When all else fails:

# Use gcore to dump core and kill
gcore 2591
kill -9 2591

# Mount namespace isolation
nsenter -t 2591 -m -p -- kill -9 1

# Kernel-level process termination
echo 1 > /proc/2591/oom_adj


When a Java process becomes completely unresponsive to SIGTERM and even SIGKILL (-9) signals, and worse - keeps respawning after termination attempts, you're dealing with what we call a "zombie process on steroids". This particular case involves Logstash 5.0.0~alpha5 running on RHEL 6.7 with OpenJDK 1.8.0_101.

The key indicators from your logs show this behavior:

Sep 15 13:22:17 test init: logstash main process (2546) killed by KILL signal
Sep 15 13:22:17 test init: logstash main process ended, respawning

This reveals the process is being managed by init (probably upstart or sysvinit) which automatically respawns killed processes. The process itself might also be forking child processes that survive the kill attempt.

Here's the step-by-step approach to completely eliminate this persistent process:

# 1. First identify the parent process and entire process tree
pstree -p | grep logstash
# or
ps -ef --forest | grep logstash

# 2. Kill the entire process group (more effective than killing individual PIDs)
kill -9 -$(ps -o pgid= PID | grep -o '[0-9]*')

# 3. If managed by init, prevent respawning by stopping the service first
service logstash stop
# or for systems without service command
/etc/init.d/logstash stop

# 4. For systemd systems (though RHEL 6 uses upstart/sysvinit)
systemctl stop logstash
systemctl disable logstash

# 5. Verify no remaining processes
ps aux | grep logstash

# 6. Remove any PID files that might trigger automatic restart
rm -f /var/run/logstash/logstash.pid

If the process still persists, consider these nuclear options:

# 1. Change the process state to uninterruptible sleep
kill -SIGSTOP PID
# Then kill it while stopped

# 2. Use gdb to attach and terminate
gdb -p PID
(gdb) call exit(1)
(gdb) detach
(gdb) quit

# 3. For containerized environments (Azure VMs might use these)
kill -- -$(cat /proc/PID/stat | cut -d " " -f 5)
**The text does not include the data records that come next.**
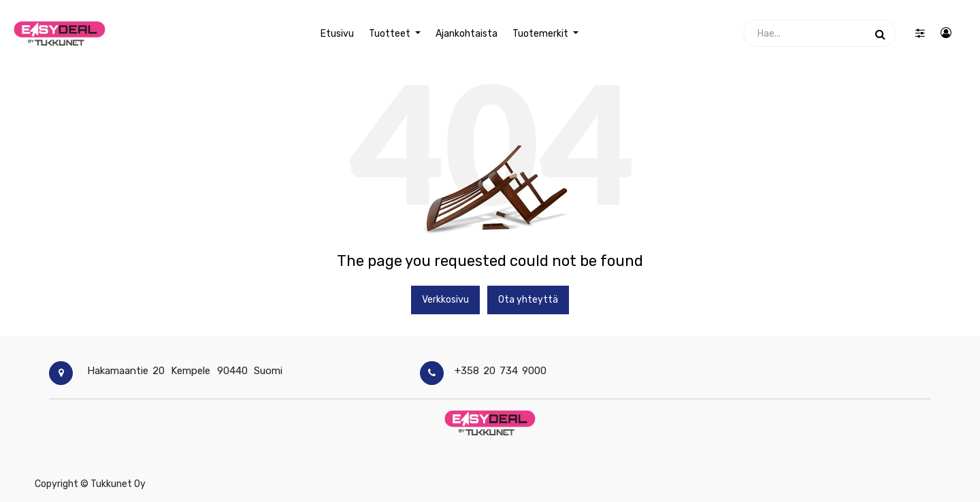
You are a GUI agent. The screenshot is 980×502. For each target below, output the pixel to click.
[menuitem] (336, 33)
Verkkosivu (445, 299)
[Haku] (880, 33)
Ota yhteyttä (528, 299)
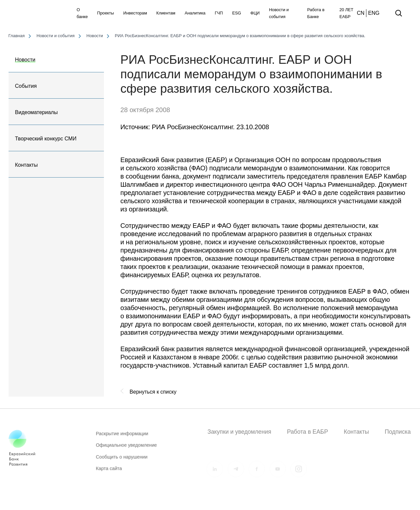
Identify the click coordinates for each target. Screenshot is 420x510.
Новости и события (279, 13)
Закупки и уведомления (239, 432)
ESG (236, 13)
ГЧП (219, 13)
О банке (82, 13)
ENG (374, 13)
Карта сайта (109, 472)
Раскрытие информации (122, 437)
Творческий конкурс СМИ (46, 138)
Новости (25, 60)
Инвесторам (135, 13)
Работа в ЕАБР (308, 432)
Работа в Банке (316, 13)
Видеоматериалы (37, 112)
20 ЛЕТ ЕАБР (346, 13)
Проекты (105, 13)
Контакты (26, 165)
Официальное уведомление (126, 449)
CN (360, 13)
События (26, 86)
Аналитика (195, 13)
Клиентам (166, 13)
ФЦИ (255, 13)
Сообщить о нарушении (122, 460)
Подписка (398, 432)
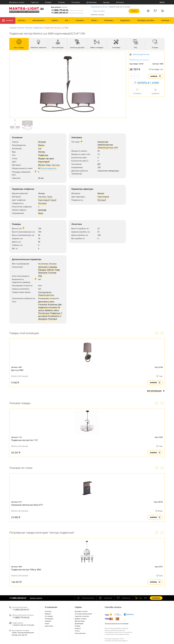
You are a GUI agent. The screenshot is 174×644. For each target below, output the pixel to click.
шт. (139, 598)
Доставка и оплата (17, 2)
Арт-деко (50, 158)
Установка (76, 2)
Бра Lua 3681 (17, 370)
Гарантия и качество (82, 616)
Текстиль (56, 165)
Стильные (43, 304)
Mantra (41, 145)
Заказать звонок (36, 598)
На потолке (43, 264)
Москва (64, 7)
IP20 (40, 276)
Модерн (42, 158)
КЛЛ (116, 148)
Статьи (77, 631)
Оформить (156, 598)
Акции (47, 624)
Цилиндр (42, 210)
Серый (53, 200)
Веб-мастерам (80, 621)
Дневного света (52, 310)
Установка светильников (83, 614)
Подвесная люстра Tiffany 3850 (26, 570)
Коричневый (44, 162)
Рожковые (52, 319)
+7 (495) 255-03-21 (67, 13)
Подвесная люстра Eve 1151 (25, 440)
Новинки (48, 621)
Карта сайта (49, 626)
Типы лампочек (80, 633)
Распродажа (49, 618)
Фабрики (48, 614)
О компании (51, 607)
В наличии (53, 304)
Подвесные (38, 28)
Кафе (57, 270)
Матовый (42, 203)
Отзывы (62, 2)
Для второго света (46, 302)
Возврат (48, 2)
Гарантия (35, 2)
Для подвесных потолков (50, 306)
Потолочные (44, 313)
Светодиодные (45, 292)
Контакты (120, 2)
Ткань (48, 165)
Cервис (78, 607)
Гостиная (52, 273)
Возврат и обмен (81, 618)
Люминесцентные (105, 148)
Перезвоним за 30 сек (99, 7)
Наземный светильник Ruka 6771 (27, 505)
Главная (13, 28)
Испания (42, 142)
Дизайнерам (91, 2)
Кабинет (51, 270)
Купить (155, 76)
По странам (49, 616)
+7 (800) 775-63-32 (67, 10)
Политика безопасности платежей (116, 624)
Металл (41, 165)
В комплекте (54, 316)
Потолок (53, 264)
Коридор (42, 270)
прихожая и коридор (47, 267)
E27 (99, 164)
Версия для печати (141, 54)
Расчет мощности (48, 168)
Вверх (41, 213)
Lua (40, 148)
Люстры (29, 28)
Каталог (8, 20)
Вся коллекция (156, 391)
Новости (78, 628)
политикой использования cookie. (117, 634)
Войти (162, 2)
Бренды (106, 2)
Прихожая (43, 273)
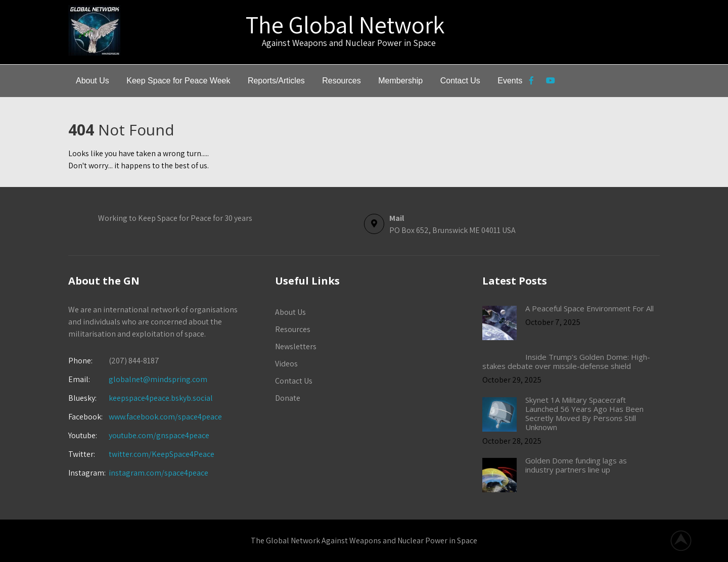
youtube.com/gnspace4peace (159, 435)
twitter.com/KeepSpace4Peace (161, 454)
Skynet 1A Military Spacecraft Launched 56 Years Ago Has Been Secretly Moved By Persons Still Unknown (584, 413)
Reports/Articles (276, 80)
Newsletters (296, 346)
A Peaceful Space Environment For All (589, 308)
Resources (341, 80)
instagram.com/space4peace (158, 473)
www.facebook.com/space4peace (165, 416)
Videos (286, 363)
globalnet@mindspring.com (138, 379)
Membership (400, 80)
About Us (93, 80)
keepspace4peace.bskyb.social (161, 398)
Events (510, 80)
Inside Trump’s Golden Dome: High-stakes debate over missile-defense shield (566, 361)
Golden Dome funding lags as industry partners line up (576, 465)
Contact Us (460, 80)
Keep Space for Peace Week (178, 80)
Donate (288, 398)
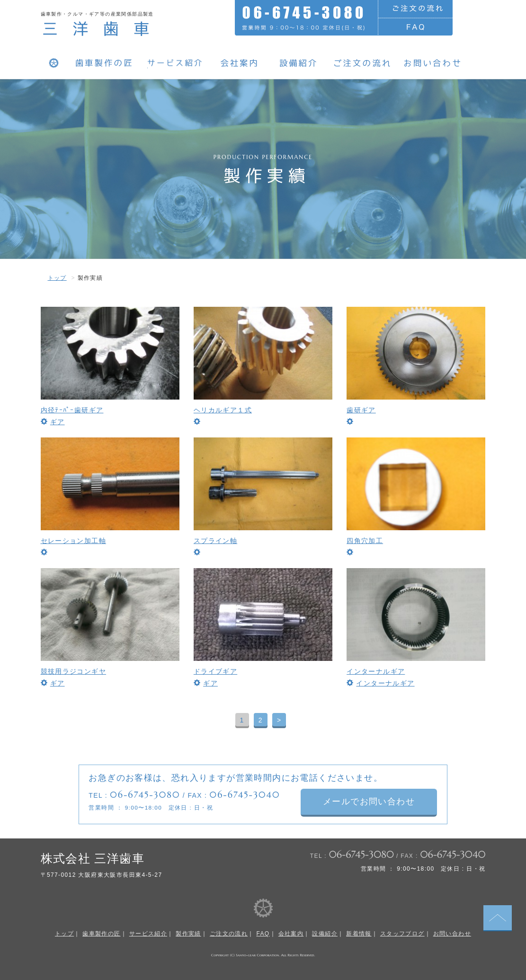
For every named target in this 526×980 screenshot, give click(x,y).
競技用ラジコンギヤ (73, 671)
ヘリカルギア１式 (223, 410)
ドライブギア (215, 671)
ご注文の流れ (229, 934)
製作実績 (188, 934)
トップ (57, 278)
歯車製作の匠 (101, 934)
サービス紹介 (148, 934)
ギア (57, 422)
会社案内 (291, 934)
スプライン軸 (215, 541)
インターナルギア (375, 671)
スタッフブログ (402, 934)
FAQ (263, 934)
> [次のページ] (279, 720)
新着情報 (359, 934)
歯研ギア (361, 410)
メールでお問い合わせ (370, 802)
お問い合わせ (452, 934)
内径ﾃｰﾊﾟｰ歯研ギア (72, 410)
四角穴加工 (365, 541)
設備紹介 (325, 934)
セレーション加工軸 (73, 541)
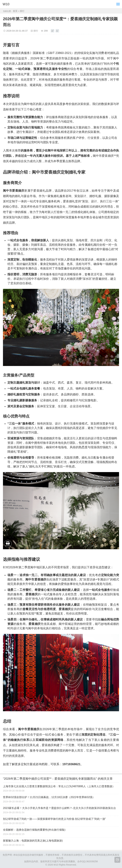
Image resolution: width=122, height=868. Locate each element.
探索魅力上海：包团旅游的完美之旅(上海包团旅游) (33, 841)
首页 (15, 11)
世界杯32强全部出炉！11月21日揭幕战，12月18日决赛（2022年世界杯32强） (49, 797)
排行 (22, 11)
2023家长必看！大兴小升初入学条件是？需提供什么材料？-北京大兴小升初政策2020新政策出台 (59, 808)
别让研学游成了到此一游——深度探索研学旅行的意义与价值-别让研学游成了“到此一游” (54, 819)
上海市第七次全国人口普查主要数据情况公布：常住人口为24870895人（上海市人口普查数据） (59, 786)
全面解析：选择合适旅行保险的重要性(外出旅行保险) (34, 830)
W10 (6, 4)
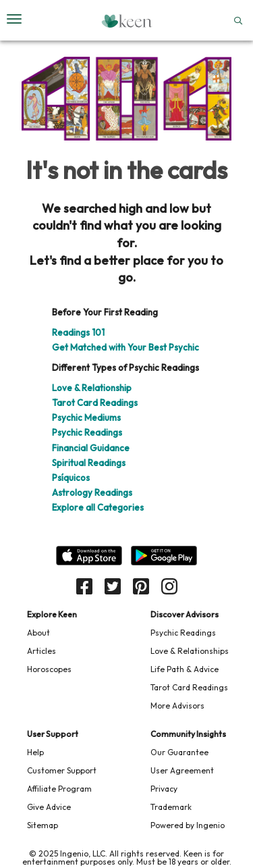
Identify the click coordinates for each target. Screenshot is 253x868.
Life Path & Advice (184, 669)
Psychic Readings (87, 432)
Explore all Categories (98, 507)
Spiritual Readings (88, 463)
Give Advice (49, 807)
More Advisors (177, 705)
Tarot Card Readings (94, 403)
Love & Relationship (92, 388)
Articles (41, 650)
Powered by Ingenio (188, 825)
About (38, 632)
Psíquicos (71, 478)
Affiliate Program (59, 788)
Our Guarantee (179, 752)
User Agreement (182, 770)
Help (35, 752)
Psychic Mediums (86, 417)
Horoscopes (49, 669)
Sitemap (43, 825)
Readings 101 (78, 332)
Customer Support (61, 770)
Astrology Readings (92, 492)
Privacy (164, 788)
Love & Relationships (190, 650)
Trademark (171, 807)
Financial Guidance (90, 448)
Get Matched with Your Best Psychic (125, 347)
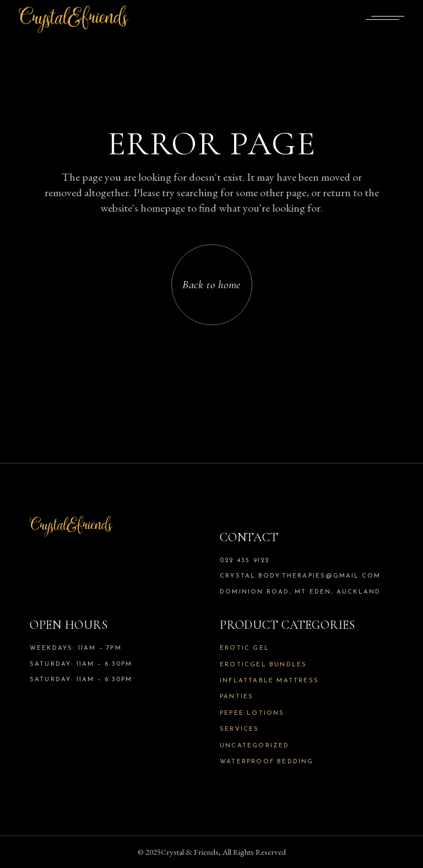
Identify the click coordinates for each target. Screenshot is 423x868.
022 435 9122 (245, 560)
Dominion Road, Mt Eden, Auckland (300, 592)
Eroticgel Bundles (263, 665)
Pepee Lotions (252, 713)
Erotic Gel (245, 648)
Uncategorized (254, 746)
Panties (236, 697)
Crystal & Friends (189, 851)
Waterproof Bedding (267, 762)
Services (240, 729)
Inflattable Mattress (269, 681)
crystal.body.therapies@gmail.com (300, 576)
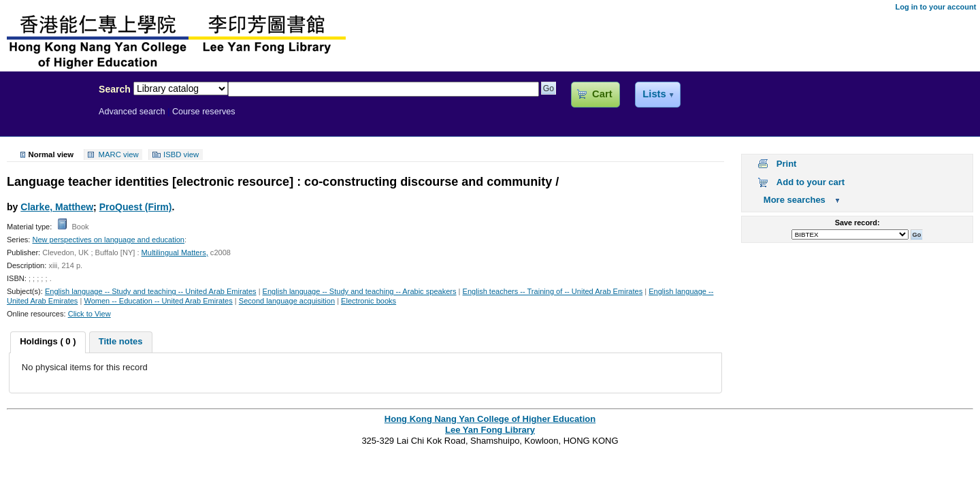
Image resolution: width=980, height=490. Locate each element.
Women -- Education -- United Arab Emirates (158, 301)
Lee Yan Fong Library (46, 118)
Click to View (89, 314)
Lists (654, 94)
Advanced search (132, 112)
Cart (602, 94)
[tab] (48, 342)
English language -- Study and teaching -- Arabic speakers (359, 291)
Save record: (858, 223)
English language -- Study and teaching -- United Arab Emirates (150, 291)
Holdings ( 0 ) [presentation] (48, 341)
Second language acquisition (287, 301)
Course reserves (203, 112)
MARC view (118, 154)
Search (114, 89)
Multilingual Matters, (175, 252)
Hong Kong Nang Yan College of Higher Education (490, 419)
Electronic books (368, 301)
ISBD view (181, 154)
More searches (794, 199)
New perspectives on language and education (108, 240)
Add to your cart (811, 182)
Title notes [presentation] (120, 341)
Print (787, 163)
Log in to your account (935, 7)
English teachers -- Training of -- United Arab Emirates (553, 291)
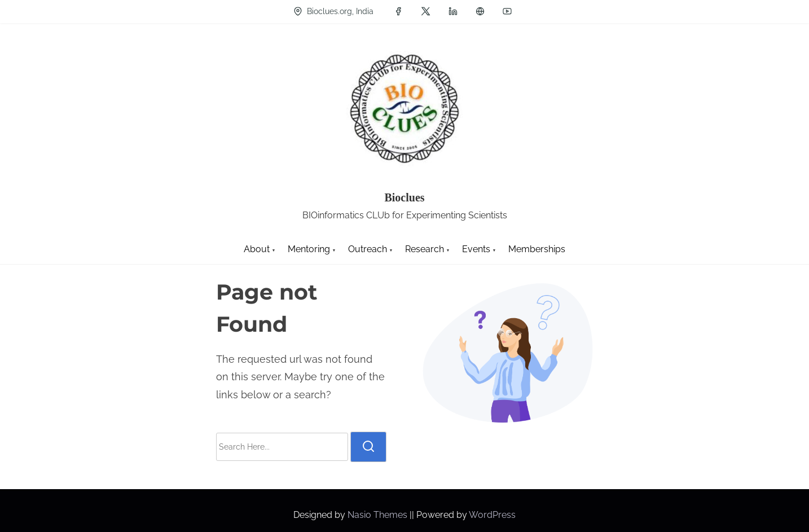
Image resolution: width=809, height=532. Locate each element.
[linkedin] (453, 11)
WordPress (492, 515)
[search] (368, 447)
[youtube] (507, 11)
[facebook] (398, 11)
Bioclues (404, 197)
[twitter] (425, 11)
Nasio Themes (379, 515)
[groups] (480, 11)
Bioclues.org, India (333, 11)
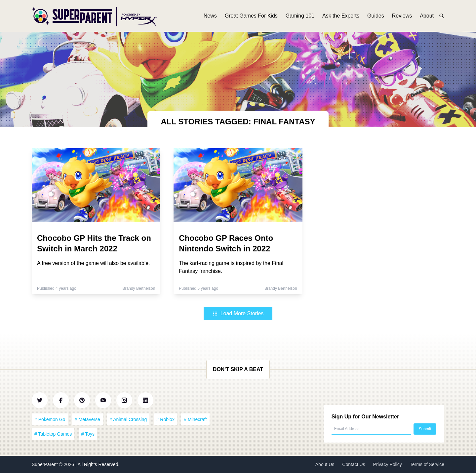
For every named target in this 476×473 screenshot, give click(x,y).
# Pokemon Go (50, 419)
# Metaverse (87, 419)
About (427, 16)
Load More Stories (238, 313)
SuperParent (45, 464)
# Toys (88, 434)
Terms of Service (427, 464)
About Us (325, 464)
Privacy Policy (387, 464)
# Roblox (165, 419)
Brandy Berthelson (139, 288)
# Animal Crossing (128, 419)
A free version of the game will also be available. (94, 263)
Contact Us (353, 464)
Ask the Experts (341, 16)
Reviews (402, 16)
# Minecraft (195, 419)
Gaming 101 (300, 16)
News (210, 16)
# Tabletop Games (53, 434)
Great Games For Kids (251, 16)
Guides (376, 16)
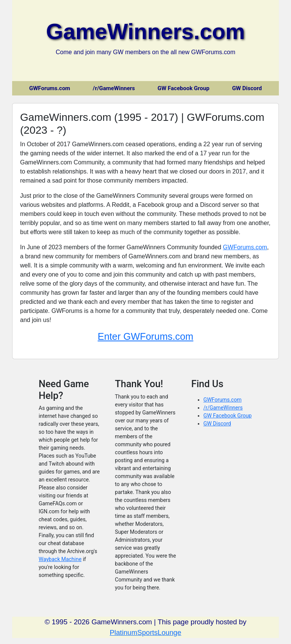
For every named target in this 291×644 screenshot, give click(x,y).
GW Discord (247, 88)
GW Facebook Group (183, 88)
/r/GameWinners (114, 88)
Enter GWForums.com (146, 336)
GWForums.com (50, 88)
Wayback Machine (60, 559)
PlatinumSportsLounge (146, 632)
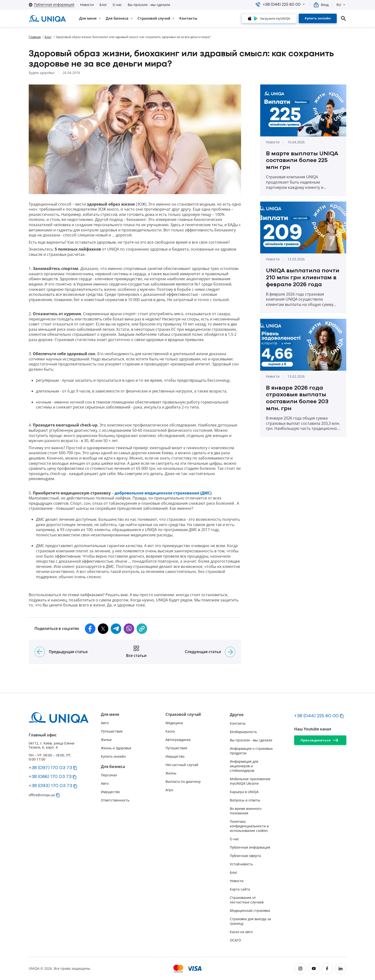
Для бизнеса (113, 767)
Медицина (174, 723)
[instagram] (300, 969)
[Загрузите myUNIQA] (269, 18)
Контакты (238, 723)
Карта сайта (240, 889)
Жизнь (171, 773)
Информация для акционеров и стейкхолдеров (244, 766)
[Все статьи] (136, 652)
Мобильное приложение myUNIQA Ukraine (250, 781)
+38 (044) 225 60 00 (316, 715)
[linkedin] (340, 969)
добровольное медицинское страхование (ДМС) (163, 493)
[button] (303, 4)
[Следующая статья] (230, 652)
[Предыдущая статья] (40, 652)
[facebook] (327, 969)
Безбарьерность (243, 732)
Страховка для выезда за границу (250, 921)
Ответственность (115, 800)
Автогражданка (178, 740)
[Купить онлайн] (318, 18)
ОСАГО (235, 940)
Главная (35, 37)
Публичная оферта (245, 856)
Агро (169, 790)
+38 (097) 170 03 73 (50, 767)
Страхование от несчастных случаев (246, 900)
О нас (117, 5)
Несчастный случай (182, 765)
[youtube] (314, 969)
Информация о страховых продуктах (251, 751)
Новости (87, 5)
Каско (170, 731)
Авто (105, 723)
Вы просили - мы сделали (149, 5)
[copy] (142, 628)
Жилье (106, 740)
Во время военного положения (245, 811)
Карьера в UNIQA (244, 792)
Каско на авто (241, 932)
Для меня (110, 714)
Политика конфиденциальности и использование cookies (249, 826)
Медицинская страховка (250, 910)
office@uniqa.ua (41, 795)
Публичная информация (250, 847)
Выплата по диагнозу (183, 781)
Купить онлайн (113, 756)
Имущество (110, 792)
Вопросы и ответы (245, 800)
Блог (103, 5)
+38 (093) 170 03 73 (50, 786)
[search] (343, 18)
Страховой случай (183, 714)
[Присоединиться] (320, 740)
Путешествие (112, 731)
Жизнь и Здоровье (116, 748)
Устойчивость (241, 864)
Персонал (109, 775)
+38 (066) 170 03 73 (50, 776)
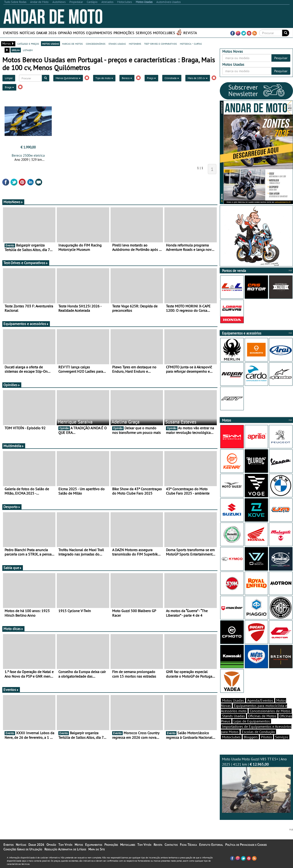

# 4. As last resort, remount filesystems read-only to prevent respawning
mount -o remount,ro /

For your specific Logstash case, consider these configuration improvements:

# In /etc/logstash/logstash.yml add:
pipeline:
  workers: 1
  batch:
    size: 125
    delay: 5

# For init scripts, modify respawn behavior in /etc/init/logstash.conf:
respawn limit 5 60  # Allow only 5 respawns in 60 seconds

Remember that Java processes can sometimes ignore signals due to JVM signal handling. Adding JVM shutdown hooks in your application code can help proper cleanup.